* **Action item**:
Only one stretch of the data below should be repeated: the lines from the line containing "Image resolution: width=636" through the line containing "Task: Click the Name column header", inclusive, exactly as they are.

* **Data for processing**:
:::::
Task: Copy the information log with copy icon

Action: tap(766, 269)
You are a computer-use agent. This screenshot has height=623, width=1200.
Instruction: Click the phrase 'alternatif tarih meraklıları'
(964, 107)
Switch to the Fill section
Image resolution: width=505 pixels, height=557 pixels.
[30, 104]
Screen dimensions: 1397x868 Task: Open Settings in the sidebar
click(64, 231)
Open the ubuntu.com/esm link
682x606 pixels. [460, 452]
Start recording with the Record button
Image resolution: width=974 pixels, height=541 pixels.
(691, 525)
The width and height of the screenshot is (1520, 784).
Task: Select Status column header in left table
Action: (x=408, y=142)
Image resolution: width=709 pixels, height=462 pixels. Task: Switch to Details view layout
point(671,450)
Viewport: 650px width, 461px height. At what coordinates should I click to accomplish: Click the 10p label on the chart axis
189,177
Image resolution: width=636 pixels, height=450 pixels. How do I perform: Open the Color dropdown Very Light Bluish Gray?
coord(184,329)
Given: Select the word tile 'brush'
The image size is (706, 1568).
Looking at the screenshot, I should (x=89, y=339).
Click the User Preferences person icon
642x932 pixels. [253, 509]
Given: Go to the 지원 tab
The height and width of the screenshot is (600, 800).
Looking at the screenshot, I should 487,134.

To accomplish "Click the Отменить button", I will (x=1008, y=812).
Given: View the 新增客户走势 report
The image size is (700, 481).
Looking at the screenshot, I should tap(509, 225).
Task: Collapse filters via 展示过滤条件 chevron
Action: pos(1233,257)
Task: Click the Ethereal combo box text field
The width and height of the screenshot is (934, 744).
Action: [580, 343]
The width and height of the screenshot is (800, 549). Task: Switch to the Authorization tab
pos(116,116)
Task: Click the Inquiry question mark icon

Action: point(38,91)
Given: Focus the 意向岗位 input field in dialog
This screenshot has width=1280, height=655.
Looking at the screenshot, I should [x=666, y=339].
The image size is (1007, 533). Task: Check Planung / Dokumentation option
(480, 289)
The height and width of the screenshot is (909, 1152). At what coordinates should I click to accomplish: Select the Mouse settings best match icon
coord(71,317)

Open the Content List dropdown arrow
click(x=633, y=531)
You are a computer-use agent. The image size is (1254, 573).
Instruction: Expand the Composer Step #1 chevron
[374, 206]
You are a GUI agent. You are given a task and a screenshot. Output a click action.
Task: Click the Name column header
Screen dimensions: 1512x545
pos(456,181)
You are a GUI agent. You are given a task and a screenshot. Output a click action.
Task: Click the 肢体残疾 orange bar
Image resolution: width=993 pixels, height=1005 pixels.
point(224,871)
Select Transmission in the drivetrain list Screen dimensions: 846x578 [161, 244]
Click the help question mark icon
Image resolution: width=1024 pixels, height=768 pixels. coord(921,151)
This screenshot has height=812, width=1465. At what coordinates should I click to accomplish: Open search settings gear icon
:::::
* **Task answer**:
Image resolution: width=636 pixels, height=450 pixels. How do I perform: Open the Color dropdown Very Light Bluish Gray?
coord(184,329)
Given: Select the word tile 'brush'
The image size is (706, 1568).
Looking at the screenshot, I should (x=89, y=339).
Click the User Preferences person icon
642x932 pixels. [253, 509]
Given: Go to the 지원 tab
The height and width of the screenshot is (600, 800).
Looking at the screenshot, I should 487,134.

To accomplish "Click the Отменить button", I will (x=1008, y=812).
Given: View the 新增客户走势 report
The image size is (700, 481).
Looking at the screenshot, I should tap(509, 225).
Task: Collapse filters via 展示过滤条件 chevron
Action: pos(1233,257)
Task: Click the Ethereal combo box text field
The width and height of the screenshot is (934, 744).
Action: [580, 343]
The width and height of the screenshot is (800, 549). Task: Switch to the Authorization tab
pos(116,116)
Task: Click the Inquiry question mark icon

Action: point(38,91)
Given: Focus the 意向岗位 input field in dialog
This screenshot has width=1280, height=655.
Looking at the screenshot, I should [x=666, y=339].
The image size is (1007, 533). Task: Check Planung / Dokumentation option
(480, 289)
The height and width of the screenshot is (909, 1152). At what coordinates should I click to accomplish: Select the Mouse settings best match icon
coord(71,317)

Open the Content List dropdown arrow
click(x=633, y=531)
You are a computer-use agent. The image size is (1254, 573).
Instruction: Expand the Composer Step #1 chevron
[374, 206]
You are a GUI agent. You are given a task and a screenshot. Output a click action.
Task: Click the Name column header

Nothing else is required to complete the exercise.